▶ [PROBLEM DETAILS]:
The data is to be set down once more, exactly as it reads.

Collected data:
▼
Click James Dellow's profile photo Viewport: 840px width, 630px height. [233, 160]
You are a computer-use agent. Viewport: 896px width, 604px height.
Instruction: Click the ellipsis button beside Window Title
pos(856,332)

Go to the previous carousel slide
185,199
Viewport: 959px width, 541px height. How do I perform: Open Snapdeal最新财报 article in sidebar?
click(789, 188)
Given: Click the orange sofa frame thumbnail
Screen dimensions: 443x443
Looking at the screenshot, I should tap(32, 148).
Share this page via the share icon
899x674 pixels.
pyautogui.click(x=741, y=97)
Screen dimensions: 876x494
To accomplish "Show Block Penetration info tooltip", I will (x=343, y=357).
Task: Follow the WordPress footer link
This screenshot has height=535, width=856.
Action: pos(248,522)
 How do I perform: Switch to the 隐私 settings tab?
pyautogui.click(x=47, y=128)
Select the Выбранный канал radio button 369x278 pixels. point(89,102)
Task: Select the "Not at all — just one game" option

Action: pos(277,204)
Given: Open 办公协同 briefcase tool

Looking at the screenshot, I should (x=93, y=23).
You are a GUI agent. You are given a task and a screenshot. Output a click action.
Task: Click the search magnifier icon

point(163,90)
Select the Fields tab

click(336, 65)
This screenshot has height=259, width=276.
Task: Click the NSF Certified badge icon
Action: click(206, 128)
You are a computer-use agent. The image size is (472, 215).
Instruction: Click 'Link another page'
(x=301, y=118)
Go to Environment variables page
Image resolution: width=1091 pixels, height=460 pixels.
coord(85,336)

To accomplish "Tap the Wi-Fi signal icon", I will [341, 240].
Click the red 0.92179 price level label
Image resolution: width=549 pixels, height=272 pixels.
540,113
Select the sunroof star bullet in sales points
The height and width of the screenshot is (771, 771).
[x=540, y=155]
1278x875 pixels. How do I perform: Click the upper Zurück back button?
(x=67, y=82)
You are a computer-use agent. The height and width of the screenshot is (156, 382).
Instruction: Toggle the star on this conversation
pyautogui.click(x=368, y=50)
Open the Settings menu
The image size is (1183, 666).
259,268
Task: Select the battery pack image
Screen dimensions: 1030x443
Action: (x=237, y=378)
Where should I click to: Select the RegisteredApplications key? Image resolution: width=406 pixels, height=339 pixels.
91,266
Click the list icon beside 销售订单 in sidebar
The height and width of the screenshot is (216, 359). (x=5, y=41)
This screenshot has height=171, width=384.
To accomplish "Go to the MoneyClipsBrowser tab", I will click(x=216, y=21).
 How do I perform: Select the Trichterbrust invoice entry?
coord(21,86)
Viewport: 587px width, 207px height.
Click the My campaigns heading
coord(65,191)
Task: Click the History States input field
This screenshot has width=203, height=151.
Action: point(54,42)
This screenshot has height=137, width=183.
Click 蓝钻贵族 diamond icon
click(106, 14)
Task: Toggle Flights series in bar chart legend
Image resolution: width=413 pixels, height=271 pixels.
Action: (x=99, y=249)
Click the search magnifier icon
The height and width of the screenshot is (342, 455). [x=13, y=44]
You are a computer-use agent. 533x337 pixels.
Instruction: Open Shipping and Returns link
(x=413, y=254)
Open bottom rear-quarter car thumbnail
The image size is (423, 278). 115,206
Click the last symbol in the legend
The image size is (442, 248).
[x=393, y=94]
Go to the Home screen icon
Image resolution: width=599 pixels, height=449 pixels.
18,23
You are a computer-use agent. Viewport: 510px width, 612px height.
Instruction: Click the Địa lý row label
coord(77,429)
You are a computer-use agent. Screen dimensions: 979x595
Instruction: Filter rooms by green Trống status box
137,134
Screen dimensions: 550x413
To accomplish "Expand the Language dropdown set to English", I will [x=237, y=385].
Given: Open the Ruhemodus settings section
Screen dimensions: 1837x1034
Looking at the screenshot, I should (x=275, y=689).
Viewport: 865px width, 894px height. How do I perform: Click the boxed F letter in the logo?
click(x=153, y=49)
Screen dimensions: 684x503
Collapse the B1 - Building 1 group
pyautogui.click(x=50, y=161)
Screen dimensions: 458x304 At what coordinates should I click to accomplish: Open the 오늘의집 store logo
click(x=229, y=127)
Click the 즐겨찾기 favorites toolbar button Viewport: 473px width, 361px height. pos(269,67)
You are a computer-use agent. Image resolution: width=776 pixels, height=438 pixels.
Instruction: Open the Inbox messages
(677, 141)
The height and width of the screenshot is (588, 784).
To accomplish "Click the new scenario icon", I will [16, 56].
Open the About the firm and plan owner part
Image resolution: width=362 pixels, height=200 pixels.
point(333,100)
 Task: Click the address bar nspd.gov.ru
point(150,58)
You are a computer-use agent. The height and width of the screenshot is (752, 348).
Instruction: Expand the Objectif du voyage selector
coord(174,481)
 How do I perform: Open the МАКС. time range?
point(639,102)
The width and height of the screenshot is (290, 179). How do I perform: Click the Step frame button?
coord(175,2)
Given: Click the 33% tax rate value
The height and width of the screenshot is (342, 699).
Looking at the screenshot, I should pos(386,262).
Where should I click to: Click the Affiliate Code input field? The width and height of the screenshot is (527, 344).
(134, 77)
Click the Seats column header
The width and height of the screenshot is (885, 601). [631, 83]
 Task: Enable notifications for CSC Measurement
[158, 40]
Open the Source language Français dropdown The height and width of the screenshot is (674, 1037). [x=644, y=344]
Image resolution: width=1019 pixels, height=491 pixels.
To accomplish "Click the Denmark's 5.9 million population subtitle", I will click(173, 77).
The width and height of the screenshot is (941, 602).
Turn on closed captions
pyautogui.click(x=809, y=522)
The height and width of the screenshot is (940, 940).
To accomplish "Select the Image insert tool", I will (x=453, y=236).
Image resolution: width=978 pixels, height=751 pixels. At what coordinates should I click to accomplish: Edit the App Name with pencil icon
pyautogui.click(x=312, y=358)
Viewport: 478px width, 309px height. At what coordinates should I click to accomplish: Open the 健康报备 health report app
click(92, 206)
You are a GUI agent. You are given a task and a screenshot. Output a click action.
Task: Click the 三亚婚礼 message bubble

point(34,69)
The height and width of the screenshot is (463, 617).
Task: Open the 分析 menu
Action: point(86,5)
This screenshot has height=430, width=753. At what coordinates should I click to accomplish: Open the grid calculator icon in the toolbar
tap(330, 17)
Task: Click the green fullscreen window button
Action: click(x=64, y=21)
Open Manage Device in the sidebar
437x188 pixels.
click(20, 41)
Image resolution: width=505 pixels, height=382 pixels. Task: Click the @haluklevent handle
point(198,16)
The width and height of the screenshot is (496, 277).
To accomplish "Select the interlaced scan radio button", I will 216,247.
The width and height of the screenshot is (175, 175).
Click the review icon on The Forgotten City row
▲
▶ [YOUR RESPONSE]:
Click James Dellow's profile photo Viewport: 840px width, 630px height. [233, 160]
You are a computer-use agent. Viewport: 896px width, 604px height.
Instruction: Click the ellipsis button beside Window Title
pos(856,332)

Go to the previous carousel slide
185,199
Viewport: 959px width, 541px height. How do I perform: Open Snapdeal最新财报 article in sidebar?
click(789, 188)
Given: Click the orange sofa frame thumbnail
Screen dimensions: 443x443
Looking at the screenshot, I should tap(32, 148).
Share this page via the share icon
899x674 pixels.
pyautogui.click(x=741, y=97)
Screen dimensions: 876x494
To accomplish "Show Block Penetration info tooltip", I will (x=343, y=357).
Task: Follow the WordPress footer link
This screenshot has height=535, width=856.
Action: pos(248,522)
 How do I perform: Switch to the 隐私 settings tab?
pyautogui.click(x=47, y=128)
Select the Выбранный канал radio button 369x278 pixels. point(89,102)
Task: Select the "Not at all — just one game" option

Action: pos(277,204)
Given: Open 办公协同 briefcase tool

Looking at the screenshot, I should (x=93, y=23).
You are a GUI agent. You are given a task and a screenshot. Output a click action.
Task: Click the search magnifier icon

point(163,90)
Select the Fields tab

click(336, 65)
This screenshot has height=259, width=276.
Task: Click the NSF Certified badge icon
Action: click(206, 128)
You are a computer-use agent. The image size is (472, 215).
Instruction: Click 'Link another page'
(x=301, y=118)
Go to Environment variables page
Image resolution: width=1091 pixels, height=460 pixels.
coord(85,336)

To accomplish "Tap the Wi-Fi signal icon", I will [341, 240].
Click the red 0.92179 price level label
Image resolution: width=549 pixels, height=272 pixels.
540,113
Select the sunroof star bullet in sales points
The height and width of the screenshot is (771, 771).
[x=540, y=155]
1278x875 pixels. How do I perform: Click the upper Zurück back button?
(x=67, y=82)
You are a computer-use agent. The height and width of the screenshot is (156, 382).
Instruction: Toggle the star on this conversation
pyautogui.click(x=368, y=50)
Open the Settings menu
The image size is (1183, 666).
259,268
Task: Select the battery pack image
Screen dimensions: 1030x443
Action: (x=237, y=378)
Where should I click to: Select the RegisteredApplications key? Image resolution: width=406 pixels, height=339 pixels.
91,266
Click the list icon beside 销售订单 in sidebar
The height and width of the screenshot is (216, 359). (x=5, y=41)
This screenshot has height=171, width=384.
To accomplish "Go to the MoneyClipsBrowser tab", I will click(x=216, y=21).
 How do I perform: Select the Trichterbrust invoice entry?
coord(21,86)
Viewport: 587px width, 207px height.
Click the My campaigns heading
coord(65,191)
Task: Click the History States input field
This screenshot has width=203, height=151.
Action: point(54,42)
This screenshot has height=137, width=183.
Click 蓝钻贵族 diamond icon
click(106, 14)
Task: Toggle Flights series in bar chart legend
Image resolution: width=413 pixels, height=271 pixels.
Action: (x=99, y=249)
Click the search magnifier icon
The height and width of the screenshot is (342, 455). [x=13, y=44]
You are a computer-use agent. 533x337 pixels.
Instruction: Open Shipping and Returns link
(x=413, y=254)
Open bottom rear-quarter car thumbnail
The image size is (423, 278). 115,206
Click the last symbol in the legend
The image size is (442, 248).
[x=393, y=94]
Go to the Home screen icon
Image resolution: width=599 pixels, height=449 pixels.
18,23
You are a computer-use agent. Viewport: 510px width, 612px height.
Instruction: Click the Địa lý row label
coord(77,429)
You are a computer-use agent. Screen dimensions: 979x595
Instruction: Filter rooms by green Trống status box
137,134
Screen dimensions: 550x413
To accomplish "Expand the Language dropdown set to English", I will [x=237, y=385].
Given: Open the Ruhemodus settings section
Screen dimensions: 1837x1034
Looking at the screenshot, I should (x=275, y=689).
Viewport: 865px width, 894px height. How do I perform: Click the boxed F letter in the logo?
click(x=153, y=49)
Screen dimensions: 684x503
Collapse the B1 - Building 1 group
pyautogui.click(x=50, y=161)
Screen dimensions: 458x304 At what coordinates should I click to accomplish: Open the 오늘의집 store logo
click(x=229, y=127)
Click the 즐겨찾기 favorites toolbar button Viewport: 473px width, 361px height. pos(269,67)
You are a computer-use agent. Image resolution: width=776 pixels, height=438 pixels.
Instruction: Open the Inbox messages
(677, 141)
The height and width of the screenshot is (588, 784).
To accomplish "Click the new scenario icon", I will [16, 56].
Open the About the firm and plan owner part
Image resolution: width=362 pixels, height=200 pixels.
point(333,100)
 Task: Click the address bar nspd.gov.ru
point(150,58)
You are a computer-use agent. The height and width of the screenshot is (752, 348).
Instruction: Expand the Objectif du voyage selector
coord(174,481)
 How do I perform: Open the МАКС. time range?
point(639,102)
The width and height of the screenshot is (290, 179). How do I perform: Click the Step frame button?
coord(175,2)
Given: Click the 33% tax rate value
The height and width of the screenshot is (342, 699).
Looking at the screenshot, I should pos(386,262).
Where should I click to: Click the Affiliate Code input field? The width and height of the screenshot is (527, 344).
(134, 77)
Click the Seats column header
The width and height of the screenshot is (885, 601). [631, 83]
 Task: Enable notifications for CSC Measurement
[158, 40]
Open the Source language Français dropdown The height and width of the screenshot is (674, 1037). [x=644, y=344]
Image resolution: width=1019 pixels, height=491 pixels.
To accomplish "Click the Denmark's 5.9 million population subtitle", I will click(173, 77).
The width and height of the screenshot is (941, 602).
Turn on closed captions
pyautogui.click(x=809, y=522)
The height and width of the screenshot is (940, 940).
To accomplish "Select the Image insert tool", I will (x=453, y=236).
Image resolution: width=978 pixels, height=751 pixels. At what coordinates should I click to accomplish: Edit the App Name with pencil icon
pyautogui.click(x=312, y=358)
Viewport: 478px width, 309px height. At what coordinates should I click to accomplish: Open the 健康报备 health report app
click(92, 206)
You are a GUI agent. You are given a task and a screenshot. Output a click action.
Task: Click the 三亚婚礼 message bubble

point(34,69)
The height and width of the screenshot is (463, 617).
Task: Open the 分析 menu
Action: point(86,5)
This screenshot has height=430, width=753. At what coordinates should I click to accomplish: Open the grid calculator icon in the toolbar
tap(330, 17)
Task: Click the green fullscreen window button
Action: click(x=64, y=21)
Open Manage Device in the sidebar
437x188 pixels.
click(20, 41)
Image resolution: width=505 pixels, height=382 pixels. Task: Click the @haluklevent handle
point(198,16)
The width and height of the screenshot is (496, 277).
To accomplish "Select the interlaced scan radio button", I will 216,247.
The width and height of the screenshot is (175, 175).
Click the review icon on The Forgotten City row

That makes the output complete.